Do mojego męża: dziękuję za naszą przeciętną miłość

  • Oct 16, 2021
instagram viewer
Elżbieta Tsung

Niektórzy mówią, że się zakochujesz, podczas gdy inni mówią, że to wybierasz.

Mówię, że miłość odnalazła mnie, ponieważ nie szukałam jej, kiedy pojawiłaś się w moim życiu w niewinnym wieku 12 lat. Właściwie nie sądzę, żebym wiedziała, czym jest miłość. Moje kędzierzawe włosy, T-shirt i źle dopasowane dżinsy z pewnością sugerowały, że nie próbowałam zwabić miłości.

Mimo to miłość znalazła mnie tak samo przy tym stole artystycznym wiele lat temu. Twoje niebieskie oczy i blond włosy szepnęły do ​​mnie. Coś w sposobie, w jaki na mnie patrzyłeś, mnie wciągnęło. Nie potrafię powiedzieć, dlaczego ani jak, ani co w ogóle wydarzyło się tego dnia w sierpniu. Wiedziałem tylko, że kiedyś miłość mnie znalazła, nie pozwoliła mi odejść.

Przez lata budowaliśmy razem życie. Ukończyliśmy szkołę średnią i typowe zdjęcia ze studniówki do osiadłego życia. Dzieliliśmy się pierwszymi pocałunkami i pierwszymi randkami. Przeżyliśmy pierwsze walki i wątpliwości. Przeszliśmy przez wiele etapów życia, zawsze razem. Przeszliśmy przez wiele burz ramię w ramię, serce przyklejone do serca i oczy utkwione w sobie.

Powiedzieliśmy „tak” i podpisaliśmy kontrakt na nasz nie do końca wymarzony dom, ale marzymy wystarczająco dla nas. Kupiliśmy psa i zdecydowanie za dużo kotów. Dorastaliśmy i dorastaliśmy razem.

Nie ma w nas nic specjalnego, nie do końca. Nasza historia miłosna zaczęła się, gdy byliśmy młodzi i udało nam się udowodnić, że monogamia jest możliwa. Ale poza tym jesteśmy tylko przeciętną parą żyjącą przeciętną historią miłosną.

Mimo to każdego dnia przypominasz mi, że historie miłosne nie muszą być niezwykłe ani pełne zwrotów akcji, aby były ekscytujące. Przez lata pokazałaś mi, że historie miłosne nie dotyczą krzykliwych wydarzeń i wielkich gestów.

Miłość, którą mam z tobą, jest miłością budującą duszę. To solidna miłość. To prosta miłość.
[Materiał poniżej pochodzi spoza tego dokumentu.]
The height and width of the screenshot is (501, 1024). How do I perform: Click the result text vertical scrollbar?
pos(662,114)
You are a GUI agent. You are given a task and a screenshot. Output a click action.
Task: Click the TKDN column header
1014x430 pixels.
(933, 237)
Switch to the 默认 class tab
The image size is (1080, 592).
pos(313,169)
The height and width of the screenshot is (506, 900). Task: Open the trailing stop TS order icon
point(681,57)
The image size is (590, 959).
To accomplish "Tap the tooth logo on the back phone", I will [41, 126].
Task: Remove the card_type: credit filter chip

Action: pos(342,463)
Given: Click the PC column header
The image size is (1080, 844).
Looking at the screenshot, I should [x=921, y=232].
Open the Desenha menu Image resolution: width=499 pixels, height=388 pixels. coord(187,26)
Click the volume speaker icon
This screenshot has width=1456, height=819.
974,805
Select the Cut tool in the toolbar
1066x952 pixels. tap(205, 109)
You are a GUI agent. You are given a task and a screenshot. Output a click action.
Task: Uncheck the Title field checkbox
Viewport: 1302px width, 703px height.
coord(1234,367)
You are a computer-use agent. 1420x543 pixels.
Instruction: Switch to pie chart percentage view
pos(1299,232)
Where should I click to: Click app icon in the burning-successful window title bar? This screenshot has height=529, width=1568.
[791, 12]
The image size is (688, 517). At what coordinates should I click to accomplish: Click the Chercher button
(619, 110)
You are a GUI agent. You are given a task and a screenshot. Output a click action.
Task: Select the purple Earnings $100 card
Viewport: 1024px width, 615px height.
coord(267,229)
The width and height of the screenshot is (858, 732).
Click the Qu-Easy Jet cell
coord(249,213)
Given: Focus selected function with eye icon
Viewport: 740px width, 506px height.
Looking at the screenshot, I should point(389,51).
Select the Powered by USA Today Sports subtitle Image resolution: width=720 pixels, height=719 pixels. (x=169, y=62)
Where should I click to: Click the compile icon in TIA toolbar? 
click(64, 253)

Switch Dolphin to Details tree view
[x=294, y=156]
To zabawne, bo chociaż jestem pisarzem romansów, nasz „romans” zazwyczaj polega na wylegiwaniu się w naszym domu w wygodnych ubraniach i oglądaniu Netflixa. Ostatnie Walentynki spędziliśmy w domu na kanapie w otoczeniu naszego mastiffa i naszych kotów. Zjedliśmy pizzę i obejrzeliśmy przeciętny film.

Nie ma miejsca, nie ma Walentynek, wolałbym być.

Nasz romans nie polega na budowaniu godnej powieści opowieści, na którą inni mogliby się gapić. Nasz romans, nasza historia miłosna nie polega na wrażaniu innym oczywistości naszej miłości.

Bycie z Tobą pokazało mi, że miłość przybiera wiele prostych form.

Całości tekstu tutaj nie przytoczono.